BACKGROUND: Two major problems for translating gene therapy for heart failure therapy are: safe and efficient delivery and the inability to establish a relationship between vector exposure and in vivo effects. We present a pharmacokinetics (PK) analysis of molecular cardiac surgery with recirculating delivery (MCARD) of scAAV6-βARKct. MCARD's stable cardiac specific delivery profile was exploited to determine vector exposure, half-life, and systemic clearance. METHODS AND
RESULTS: Five naive sheep underwent MCARD with 10(14) genome copies of scAAV6-βARKct. Blood samples were collected over the recirculation interval time of 20 minutes and evaluated with quantitative polymerase chain reaction (qPCR). C(t) curves were generated and expressed on a log scale. The exposure, half-life, and clearance curves were generated for analysis. qPCR and Western blots were used to determine biodistribution.
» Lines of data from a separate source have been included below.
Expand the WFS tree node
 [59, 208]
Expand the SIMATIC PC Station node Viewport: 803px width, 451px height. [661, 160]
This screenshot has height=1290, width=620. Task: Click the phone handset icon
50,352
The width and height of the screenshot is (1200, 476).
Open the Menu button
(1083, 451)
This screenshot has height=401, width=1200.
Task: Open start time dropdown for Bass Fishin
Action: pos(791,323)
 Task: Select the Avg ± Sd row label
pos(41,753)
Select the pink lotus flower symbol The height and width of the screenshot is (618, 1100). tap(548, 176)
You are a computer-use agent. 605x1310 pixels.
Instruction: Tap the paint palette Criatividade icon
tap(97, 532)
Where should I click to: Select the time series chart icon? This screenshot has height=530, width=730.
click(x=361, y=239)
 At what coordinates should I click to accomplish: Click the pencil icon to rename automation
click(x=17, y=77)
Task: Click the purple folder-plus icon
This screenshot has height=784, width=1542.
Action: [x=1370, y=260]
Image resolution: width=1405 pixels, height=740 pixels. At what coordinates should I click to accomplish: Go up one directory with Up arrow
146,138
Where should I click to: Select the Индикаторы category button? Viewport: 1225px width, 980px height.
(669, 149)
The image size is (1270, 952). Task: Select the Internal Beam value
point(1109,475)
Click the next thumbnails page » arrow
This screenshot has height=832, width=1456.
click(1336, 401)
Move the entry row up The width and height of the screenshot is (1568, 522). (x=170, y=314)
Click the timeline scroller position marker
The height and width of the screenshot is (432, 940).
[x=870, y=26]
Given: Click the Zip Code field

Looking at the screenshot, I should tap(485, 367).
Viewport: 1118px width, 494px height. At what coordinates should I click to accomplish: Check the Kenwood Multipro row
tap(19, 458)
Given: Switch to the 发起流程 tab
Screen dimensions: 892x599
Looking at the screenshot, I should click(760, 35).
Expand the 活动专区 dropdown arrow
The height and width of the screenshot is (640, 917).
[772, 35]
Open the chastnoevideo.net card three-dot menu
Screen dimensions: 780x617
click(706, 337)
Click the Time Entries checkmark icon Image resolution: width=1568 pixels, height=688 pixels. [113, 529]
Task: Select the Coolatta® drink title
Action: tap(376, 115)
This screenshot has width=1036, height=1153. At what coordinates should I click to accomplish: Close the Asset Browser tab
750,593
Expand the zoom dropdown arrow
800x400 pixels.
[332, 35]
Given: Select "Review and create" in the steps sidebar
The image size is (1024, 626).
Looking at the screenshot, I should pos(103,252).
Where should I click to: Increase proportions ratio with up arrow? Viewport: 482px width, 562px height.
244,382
Finally, all in vivo transduction data was plotted against MCARD's PK to determine if a relationship existed. Vector concentrations at each time point were (cardiac and systemic, respectively): 5 minutes: 9.16 ± 0.15 and 3.21 ± 0.38; 10 minutes: 8.81 ± 0.19 and 3.62 ± 0.37; 15 minutes: 8.75 ± 0.12 and 3.69 ± 0.31; and 20 minutes: 8.66 ± 0.22 and 3.95 ± 0.26; P < .00001. The half life of the vector was 2.66 ± 0.24 minutes. PK model data revealed that only 0.61 ± 0.43% of the original dose remained in the blood after delivery, and complete clearance from the system was achieved at 1 week. A PK transfer function revealed a positive correlation between exposure and in vivo transduction. Robust βARKct expression was found in all cardiac regions with none in the liver.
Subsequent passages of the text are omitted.